VPN Server と VPN Bridge の管理方法 |
管理権限
VPN Server に管理モードで接続して管理するには 2 種類の管理権限があります。
VPN Server 全体の管理権限
VPN Server 全体の管理権限は、VPN Server
のサーバーコンピュータを管理する担当者が持っておくべき権限です。この権限があれば、VPN Server
内のすべての項目の設定を変更したり、新しい仮想 HUB を作成したり、既存の仮想 HUB を管理したり、また既存のすべての仮想 HUB
やその中のオブジェクトを削除したりすることができます。したがって、VPN Server
全体の管理者権限は非常に重要であり、一般的なコンピュータにおける root 権限 / Administrators
権限と同等程度に慎重に取り扱ってください。VPN Server
をサーバーコンピュータにインストールする場合は、そのサーバーコンピュータのオペレーティングシステムの管理者権限を持っている管理担当者が VPN
Server 全体の管理権限を持つのが最適です。
VPN Server 全体の管理権限は、パスワードによって保護されています。このパスワードは初期状態では空ですので、VPN Server
をインストールした直後に変更されることをお勧めします
(現在のインストーラではインストール中にパスワードを設定する画面は表示されません)。幸い、VPN サーバー管理マネージャで VPN Server
に接続した際に管理者パスワードが設定されていない場合は、すぐにパスワードを設定するように促すメッセージボックスが表示されますので、[はい]
をクリックしてパスワードを直ちに設定してください。VPN Server に設定すべきパスワードは、一般的な Windows や UNIX
サーバーにおける管理者パスワードと同等程度の安全性を持ったものにしてください。VPN Server
の管理者パスワードはハッシュ化されて保存され、平文の形で復元することはできませんので安心してください。
VPN Server 全体のパスワードを変更するには、VPN サーバー管理マネージャで [暗号化と通信関係の設定] をクリックし、次に
[管理者パスワード] をクリックして、表示される入力ボックスに新しいパスワードを 2 回入力してください。vpncmd では、ServerPasswordSet
コマンドによってパスワードを設定することが可能です。
VPN Server のパスワードの変更画面 |
仮想 HUB の管理権限
VPN Server 全体の管理者は複数個の仮想 HUB を VPN Server に作成することができます。また、新しい仮想 HUB
を作成する際にその仮想 HUB の管理パスワードを設定し、そのパスワードを仮想 HUB の管理を担当させたい人に渡すことにより、仮想 HUB
単位で管理権限を委譲することができます。なお、仮想 HUB を作成する際に仮想 HUB の管理パスワードを指定しなかった場合は、その仮想 HUB
にリモートから仮想 HUB 管理モードで接続することはできませんのでご安心ください。
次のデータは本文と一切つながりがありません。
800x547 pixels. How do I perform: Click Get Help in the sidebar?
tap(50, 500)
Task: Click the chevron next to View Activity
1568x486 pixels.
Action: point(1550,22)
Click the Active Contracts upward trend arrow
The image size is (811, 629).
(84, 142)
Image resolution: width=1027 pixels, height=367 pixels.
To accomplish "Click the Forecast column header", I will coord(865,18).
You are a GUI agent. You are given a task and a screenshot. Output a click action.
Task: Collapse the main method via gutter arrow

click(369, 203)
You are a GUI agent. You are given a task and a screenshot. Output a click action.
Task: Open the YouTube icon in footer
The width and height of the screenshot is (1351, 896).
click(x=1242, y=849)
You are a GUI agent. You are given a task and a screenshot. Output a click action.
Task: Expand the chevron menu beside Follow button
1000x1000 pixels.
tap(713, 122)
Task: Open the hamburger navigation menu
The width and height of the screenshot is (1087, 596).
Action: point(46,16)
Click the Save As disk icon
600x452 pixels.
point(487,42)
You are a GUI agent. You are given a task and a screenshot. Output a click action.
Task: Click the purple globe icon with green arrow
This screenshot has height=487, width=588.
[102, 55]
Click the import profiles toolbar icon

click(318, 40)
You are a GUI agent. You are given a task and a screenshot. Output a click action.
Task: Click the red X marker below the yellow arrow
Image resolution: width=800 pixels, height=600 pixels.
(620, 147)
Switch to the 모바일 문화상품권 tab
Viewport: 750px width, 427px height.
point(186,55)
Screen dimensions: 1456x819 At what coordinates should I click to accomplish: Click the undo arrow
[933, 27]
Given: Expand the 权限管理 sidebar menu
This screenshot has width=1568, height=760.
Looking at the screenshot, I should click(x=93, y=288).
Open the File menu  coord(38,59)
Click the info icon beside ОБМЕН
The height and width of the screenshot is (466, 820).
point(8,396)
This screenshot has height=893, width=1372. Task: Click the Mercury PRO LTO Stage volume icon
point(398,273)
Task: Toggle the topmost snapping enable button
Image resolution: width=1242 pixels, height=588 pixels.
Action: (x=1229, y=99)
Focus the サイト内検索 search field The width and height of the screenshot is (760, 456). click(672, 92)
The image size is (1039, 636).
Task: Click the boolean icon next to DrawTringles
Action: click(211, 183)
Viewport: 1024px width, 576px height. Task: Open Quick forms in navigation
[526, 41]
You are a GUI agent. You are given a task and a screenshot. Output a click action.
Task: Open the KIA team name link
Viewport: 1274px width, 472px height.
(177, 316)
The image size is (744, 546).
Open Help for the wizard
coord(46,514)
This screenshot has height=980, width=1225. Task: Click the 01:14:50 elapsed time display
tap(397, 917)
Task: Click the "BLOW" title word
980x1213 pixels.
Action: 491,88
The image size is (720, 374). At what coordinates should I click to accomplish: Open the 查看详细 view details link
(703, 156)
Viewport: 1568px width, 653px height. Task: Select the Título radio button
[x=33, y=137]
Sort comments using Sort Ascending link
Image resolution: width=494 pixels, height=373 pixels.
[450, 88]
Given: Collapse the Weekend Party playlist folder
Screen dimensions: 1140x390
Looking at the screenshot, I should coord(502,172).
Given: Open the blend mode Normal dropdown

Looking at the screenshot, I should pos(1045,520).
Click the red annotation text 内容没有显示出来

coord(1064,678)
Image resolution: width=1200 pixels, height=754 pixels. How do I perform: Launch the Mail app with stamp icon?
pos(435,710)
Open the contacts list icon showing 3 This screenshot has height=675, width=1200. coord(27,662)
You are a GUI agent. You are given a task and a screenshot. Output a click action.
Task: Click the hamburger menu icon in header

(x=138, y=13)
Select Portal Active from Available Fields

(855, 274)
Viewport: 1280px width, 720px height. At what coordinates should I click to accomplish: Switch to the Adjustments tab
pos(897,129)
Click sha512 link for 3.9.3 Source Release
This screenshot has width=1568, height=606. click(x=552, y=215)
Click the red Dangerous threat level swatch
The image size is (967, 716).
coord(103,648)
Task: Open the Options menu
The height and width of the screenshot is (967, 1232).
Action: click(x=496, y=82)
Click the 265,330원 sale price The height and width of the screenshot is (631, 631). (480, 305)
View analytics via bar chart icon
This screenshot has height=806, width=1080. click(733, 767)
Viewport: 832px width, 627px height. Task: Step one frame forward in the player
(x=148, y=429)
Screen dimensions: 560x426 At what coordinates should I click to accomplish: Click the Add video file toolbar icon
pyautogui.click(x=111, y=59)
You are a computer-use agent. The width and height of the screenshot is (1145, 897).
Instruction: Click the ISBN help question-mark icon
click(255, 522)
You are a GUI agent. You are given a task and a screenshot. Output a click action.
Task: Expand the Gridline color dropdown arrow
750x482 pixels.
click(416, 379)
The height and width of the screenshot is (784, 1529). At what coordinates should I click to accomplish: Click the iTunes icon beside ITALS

仮想 HUB に関して、詳しくは
「3.4 仮想 HUB の機能」 および
「3.5 仮想 HUB のセキュリティ」 をお読みください。
コンフィグレーションファイル
PacketiX VPN Server
はすべての設定内容をメモリ中に保持すると共に、この内容を同時にディスク上の設定ファイルに書き込みます。この設定ファイルを「Config
ファイル」または「コンフィグレーションファイル」と呼びます。
コンフィグレーションファイルは、Windows のレジストリや UNIX の設定ファイルによく似ています。Windows
のレジストリファイルのような木構造型のデータ構造と、UNIX の設定ファイルのようなテキストエディタで容易に直接編集することができる構造という
2 種類の特徴を持っている、非常に優れた構成データフォーマットです。
コンフィグレーションファイルの役割
コンフィグレーションファイルは、VPN Server のプロセスの実行可能ファイルが設置されているディレクトリと同じディレクトリ上に
vpn_server.config というファイル名で生成されます。コンフィグレーションファイルは VPN Server
で設定変更を行ったり、内部の構成データが変化した場合は必ず保存されます
(ただし、ディスクアクセスの回数を軽減させるための書き込みキャッシュが働いているため、直ちに保存されない場合があります)。VPN Server
が一度停止し、次に VPN Server を起動した場合は、起動時に vpn_server.config
ファイルの内容を読み込み、その内容に基づいて VPN サーバーを終了前の状態に戻します。コンフィグレーションファイルがあることによって、VPN
Server をいつシャットダウンしても、次に VPN Server
が起動された際には前の構成データを復元することができるようになっています。もし、VPN Server
が起動する際にコンフィグレーションファイルがディスク上に存在しない場合は、デフォルトの設定が適用されます。デフォルトの設定とは、下記のとおりです。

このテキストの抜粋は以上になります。